### Problem requirements
Gather all lines in the records below that include the word "computer".

────────

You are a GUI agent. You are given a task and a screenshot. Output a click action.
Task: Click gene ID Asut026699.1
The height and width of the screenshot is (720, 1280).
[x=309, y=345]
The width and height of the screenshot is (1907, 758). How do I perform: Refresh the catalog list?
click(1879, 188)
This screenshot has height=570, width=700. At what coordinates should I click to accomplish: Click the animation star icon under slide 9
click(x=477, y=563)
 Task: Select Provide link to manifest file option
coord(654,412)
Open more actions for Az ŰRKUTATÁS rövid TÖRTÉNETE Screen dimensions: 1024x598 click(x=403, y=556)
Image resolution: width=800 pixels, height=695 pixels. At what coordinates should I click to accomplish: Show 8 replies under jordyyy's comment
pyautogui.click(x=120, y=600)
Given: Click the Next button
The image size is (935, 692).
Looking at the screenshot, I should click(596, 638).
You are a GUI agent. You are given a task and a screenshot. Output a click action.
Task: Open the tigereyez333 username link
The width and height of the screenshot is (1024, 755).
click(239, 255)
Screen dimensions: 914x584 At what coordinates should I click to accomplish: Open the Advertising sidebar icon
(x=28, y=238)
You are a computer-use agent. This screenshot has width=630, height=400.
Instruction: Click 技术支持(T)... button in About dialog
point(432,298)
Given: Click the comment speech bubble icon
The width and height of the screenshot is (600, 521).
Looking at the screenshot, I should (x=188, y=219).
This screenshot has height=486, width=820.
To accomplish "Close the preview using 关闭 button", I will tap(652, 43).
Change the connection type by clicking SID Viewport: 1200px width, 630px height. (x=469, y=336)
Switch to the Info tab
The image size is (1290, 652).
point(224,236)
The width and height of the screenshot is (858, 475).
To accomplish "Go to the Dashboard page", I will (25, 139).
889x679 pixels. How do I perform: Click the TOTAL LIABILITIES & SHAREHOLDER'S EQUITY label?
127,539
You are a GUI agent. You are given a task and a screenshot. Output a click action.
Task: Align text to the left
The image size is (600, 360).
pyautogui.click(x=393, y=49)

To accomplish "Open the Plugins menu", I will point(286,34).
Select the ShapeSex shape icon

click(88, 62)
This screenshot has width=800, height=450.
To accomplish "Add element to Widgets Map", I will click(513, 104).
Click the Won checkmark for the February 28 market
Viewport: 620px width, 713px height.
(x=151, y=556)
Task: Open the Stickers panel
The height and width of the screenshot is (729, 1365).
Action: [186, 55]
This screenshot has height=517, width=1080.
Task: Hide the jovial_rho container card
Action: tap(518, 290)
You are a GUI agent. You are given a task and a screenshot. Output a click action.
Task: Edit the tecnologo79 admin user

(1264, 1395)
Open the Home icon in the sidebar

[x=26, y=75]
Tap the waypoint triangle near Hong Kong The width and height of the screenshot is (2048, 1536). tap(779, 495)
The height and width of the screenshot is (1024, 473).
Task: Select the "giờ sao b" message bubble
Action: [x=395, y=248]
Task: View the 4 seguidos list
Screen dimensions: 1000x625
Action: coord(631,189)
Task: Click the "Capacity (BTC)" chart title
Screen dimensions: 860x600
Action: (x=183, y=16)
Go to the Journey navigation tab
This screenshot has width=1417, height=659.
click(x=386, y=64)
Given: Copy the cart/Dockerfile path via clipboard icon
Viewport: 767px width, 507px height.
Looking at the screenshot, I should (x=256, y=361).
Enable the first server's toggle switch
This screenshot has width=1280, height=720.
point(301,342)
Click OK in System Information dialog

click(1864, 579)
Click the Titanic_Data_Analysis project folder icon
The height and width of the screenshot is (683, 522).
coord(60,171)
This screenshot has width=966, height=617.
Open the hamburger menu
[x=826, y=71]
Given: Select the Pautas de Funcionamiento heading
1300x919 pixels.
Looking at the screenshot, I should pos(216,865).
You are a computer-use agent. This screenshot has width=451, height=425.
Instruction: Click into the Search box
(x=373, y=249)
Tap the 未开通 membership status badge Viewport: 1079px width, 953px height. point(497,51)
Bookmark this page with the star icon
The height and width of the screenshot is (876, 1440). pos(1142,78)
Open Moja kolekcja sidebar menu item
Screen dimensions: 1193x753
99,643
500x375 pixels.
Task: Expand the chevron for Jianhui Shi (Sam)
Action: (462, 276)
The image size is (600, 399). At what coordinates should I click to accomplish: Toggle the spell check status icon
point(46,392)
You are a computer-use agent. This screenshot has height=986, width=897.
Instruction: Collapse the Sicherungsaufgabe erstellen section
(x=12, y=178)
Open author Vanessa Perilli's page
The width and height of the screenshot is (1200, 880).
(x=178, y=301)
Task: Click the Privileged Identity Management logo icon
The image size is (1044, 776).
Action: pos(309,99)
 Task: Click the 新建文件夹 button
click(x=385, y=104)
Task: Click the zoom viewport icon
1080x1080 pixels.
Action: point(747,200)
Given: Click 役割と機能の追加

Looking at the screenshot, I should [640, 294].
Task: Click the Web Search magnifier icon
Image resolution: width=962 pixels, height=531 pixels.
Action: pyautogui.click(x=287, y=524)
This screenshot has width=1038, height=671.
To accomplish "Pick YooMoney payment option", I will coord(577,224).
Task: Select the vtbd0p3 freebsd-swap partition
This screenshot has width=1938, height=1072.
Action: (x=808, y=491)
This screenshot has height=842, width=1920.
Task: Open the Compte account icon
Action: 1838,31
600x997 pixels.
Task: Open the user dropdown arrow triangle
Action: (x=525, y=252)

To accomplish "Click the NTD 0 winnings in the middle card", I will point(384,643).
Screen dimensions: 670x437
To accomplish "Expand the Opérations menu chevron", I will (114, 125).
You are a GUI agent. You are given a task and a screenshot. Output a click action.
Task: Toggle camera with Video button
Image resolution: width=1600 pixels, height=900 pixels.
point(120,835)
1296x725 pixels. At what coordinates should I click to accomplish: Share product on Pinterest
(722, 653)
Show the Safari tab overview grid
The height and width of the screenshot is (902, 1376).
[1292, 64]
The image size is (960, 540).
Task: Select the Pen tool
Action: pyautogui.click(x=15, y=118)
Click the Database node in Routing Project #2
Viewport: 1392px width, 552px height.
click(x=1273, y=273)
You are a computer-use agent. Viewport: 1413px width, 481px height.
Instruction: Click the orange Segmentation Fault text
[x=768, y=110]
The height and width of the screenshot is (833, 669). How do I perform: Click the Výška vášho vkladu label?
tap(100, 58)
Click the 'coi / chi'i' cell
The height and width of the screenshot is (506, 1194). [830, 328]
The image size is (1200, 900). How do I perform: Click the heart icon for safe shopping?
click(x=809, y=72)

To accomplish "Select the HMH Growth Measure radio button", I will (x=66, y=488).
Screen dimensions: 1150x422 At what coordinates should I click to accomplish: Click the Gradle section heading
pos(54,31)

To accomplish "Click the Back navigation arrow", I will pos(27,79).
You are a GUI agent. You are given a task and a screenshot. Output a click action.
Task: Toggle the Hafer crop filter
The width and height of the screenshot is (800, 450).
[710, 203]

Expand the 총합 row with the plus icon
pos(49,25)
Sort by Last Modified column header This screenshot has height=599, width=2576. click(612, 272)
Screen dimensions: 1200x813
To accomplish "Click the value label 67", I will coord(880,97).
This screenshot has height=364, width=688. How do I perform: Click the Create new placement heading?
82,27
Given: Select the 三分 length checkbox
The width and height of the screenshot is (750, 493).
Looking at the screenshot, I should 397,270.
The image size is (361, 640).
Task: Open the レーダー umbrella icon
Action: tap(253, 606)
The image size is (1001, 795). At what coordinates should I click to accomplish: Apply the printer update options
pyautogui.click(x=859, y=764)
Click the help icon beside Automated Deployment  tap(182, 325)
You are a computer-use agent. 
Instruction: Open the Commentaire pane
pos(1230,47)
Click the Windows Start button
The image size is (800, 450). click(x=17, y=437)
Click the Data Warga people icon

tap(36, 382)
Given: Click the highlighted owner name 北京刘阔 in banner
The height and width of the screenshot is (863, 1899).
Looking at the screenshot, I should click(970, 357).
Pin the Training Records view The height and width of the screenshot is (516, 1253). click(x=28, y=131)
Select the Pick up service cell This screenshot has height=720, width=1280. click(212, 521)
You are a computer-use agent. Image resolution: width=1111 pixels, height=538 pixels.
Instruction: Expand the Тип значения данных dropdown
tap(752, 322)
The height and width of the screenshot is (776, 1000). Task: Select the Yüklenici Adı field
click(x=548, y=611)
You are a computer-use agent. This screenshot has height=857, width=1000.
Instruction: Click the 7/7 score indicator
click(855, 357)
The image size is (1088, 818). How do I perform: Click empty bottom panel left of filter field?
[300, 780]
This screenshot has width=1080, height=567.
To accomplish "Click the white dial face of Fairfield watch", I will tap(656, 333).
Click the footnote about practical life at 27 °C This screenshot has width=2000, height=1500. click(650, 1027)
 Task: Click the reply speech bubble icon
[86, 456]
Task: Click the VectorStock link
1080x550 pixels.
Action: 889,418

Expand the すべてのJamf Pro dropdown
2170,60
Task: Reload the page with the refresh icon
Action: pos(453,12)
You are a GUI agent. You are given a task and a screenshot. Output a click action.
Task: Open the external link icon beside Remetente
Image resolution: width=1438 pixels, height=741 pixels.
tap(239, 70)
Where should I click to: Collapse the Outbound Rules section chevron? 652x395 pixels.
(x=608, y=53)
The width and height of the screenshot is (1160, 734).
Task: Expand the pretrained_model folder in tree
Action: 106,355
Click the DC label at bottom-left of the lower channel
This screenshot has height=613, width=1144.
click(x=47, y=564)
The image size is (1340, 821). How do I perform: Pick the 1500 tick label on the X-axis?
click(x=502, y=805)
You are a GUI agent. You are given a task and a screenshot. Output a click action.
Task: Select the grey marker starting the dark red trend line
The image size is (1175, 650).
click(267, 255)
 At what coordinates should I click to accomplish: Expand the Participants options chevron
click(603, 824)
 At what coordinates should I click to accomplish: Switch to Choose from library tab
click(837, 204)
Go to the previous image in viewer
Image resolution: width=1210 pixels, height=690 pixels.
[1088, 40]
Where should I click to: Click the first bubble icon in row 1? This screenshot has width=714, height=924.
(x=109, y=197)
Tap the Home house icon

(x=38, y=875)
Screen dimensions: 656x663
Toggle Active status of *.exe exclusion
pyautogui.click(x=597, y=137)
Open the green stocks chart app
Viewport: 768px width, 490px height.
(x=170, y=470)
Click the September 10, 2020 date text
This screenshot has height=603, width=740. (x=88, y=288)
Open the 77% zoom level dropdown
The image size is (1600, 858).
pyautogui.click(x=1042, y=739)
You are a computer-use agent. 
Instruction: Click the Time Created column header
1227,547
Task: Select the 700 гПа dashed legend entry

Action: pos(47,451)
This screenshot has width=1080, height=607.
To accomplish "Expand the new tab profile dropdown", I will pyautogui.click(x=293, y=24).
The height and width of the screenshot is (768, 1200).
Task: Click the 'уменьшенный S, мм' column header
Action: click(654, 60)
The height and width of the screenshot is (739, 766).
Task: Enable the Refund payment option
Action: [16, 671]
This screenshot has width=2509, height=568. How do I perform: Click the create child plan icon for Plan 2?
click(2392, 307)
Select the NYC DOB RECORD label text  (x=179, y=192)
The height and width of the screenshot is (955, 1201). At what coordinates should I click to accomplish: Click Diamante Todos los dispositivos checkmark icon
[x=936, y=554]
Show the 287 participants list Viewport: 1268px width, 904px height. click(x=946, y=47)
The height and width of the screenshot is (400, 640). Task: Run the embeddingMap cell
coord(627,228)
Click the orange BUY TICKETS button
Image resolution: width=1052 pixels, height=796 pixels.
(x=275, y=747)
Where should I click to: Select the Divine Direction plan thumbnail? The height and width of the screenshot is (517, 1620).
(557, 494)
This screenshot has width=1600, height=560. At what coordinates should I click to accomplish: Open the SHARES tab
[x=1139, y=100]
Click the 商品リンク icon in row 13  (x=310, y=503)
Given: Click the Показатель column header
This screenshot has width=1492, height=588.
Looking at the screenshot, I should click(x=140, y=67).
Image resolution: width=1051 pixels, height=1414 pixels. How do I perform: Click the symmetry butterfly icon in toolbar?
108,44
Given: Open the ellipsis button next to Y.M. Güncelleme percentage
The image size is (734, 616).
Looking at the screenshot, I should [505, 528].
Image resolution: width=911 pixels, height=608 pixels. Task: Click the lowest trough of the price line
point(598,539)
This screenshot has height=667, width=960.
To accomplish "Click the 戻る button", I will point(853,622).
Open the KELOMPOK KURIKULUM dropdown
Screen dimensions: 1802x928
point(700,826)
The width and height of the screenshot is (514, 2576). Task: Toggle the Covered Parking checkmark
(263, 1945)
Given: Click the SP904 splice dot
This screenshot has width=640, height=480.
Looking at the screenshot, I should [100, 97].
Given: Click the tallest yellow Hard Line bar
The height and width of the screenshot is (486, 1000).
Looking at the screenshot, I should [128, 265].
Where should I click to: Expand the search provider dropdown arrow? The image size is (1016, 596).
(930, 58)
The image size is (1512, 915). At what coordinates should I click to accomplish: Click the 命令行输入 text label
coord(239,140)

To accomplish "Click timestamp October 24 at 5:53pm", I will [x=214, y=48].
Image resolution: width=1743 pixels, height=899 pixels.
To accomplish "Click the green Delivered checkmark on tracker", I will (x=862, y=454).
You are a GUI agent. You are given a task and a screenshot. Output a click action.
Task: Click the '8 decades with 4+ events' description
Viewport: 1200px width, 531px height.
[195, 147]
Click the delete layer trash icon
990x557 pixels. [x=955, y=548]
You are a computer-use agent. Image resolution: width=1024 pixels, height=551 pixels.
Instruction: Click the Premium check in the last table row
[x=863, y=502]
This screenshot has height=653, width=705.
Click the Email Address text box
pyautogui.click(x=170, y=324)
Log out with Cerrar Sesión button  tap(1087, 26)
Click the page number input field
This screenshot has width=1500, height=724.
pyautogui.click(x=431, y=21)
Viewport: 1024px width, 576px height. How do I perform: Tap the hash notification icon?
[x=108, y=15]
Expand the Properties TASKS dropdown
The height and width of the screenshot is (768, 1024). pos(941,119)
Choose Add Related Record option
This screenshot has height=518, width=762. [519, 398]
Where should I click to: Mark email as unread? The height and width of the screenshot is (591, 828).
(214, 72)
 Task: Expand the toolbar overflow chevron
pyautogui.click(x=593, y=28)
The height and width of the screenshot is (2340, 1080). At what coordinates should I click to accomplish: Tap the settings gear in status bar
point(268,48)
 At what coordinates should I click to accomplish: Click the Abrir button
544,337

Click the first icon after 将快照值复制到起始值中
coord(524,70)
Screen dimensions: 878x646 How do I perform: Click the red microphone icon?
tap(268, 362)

────────

### Solution to the problem
You are a computer-use agent. This screenshot has width=630, height=400.
You are a computer-use agent. This screenshot has width=451, height=425.
You are a computer-use agent. This screenshot has height=986, width=897.
You are a computer-use agent. Viewport: 1413px width, 481px height.
You are a computer-use agent. 
You are a computer-use agent. Image resolution: width=1111 pixels, height=538 pixels.
You are a computer-use agent. This screenshot has height=857, width=1000.
You are a computer-use agent. 
You are a computer-use agent. Image resolution: width=1024 pixels, height=551 pixels.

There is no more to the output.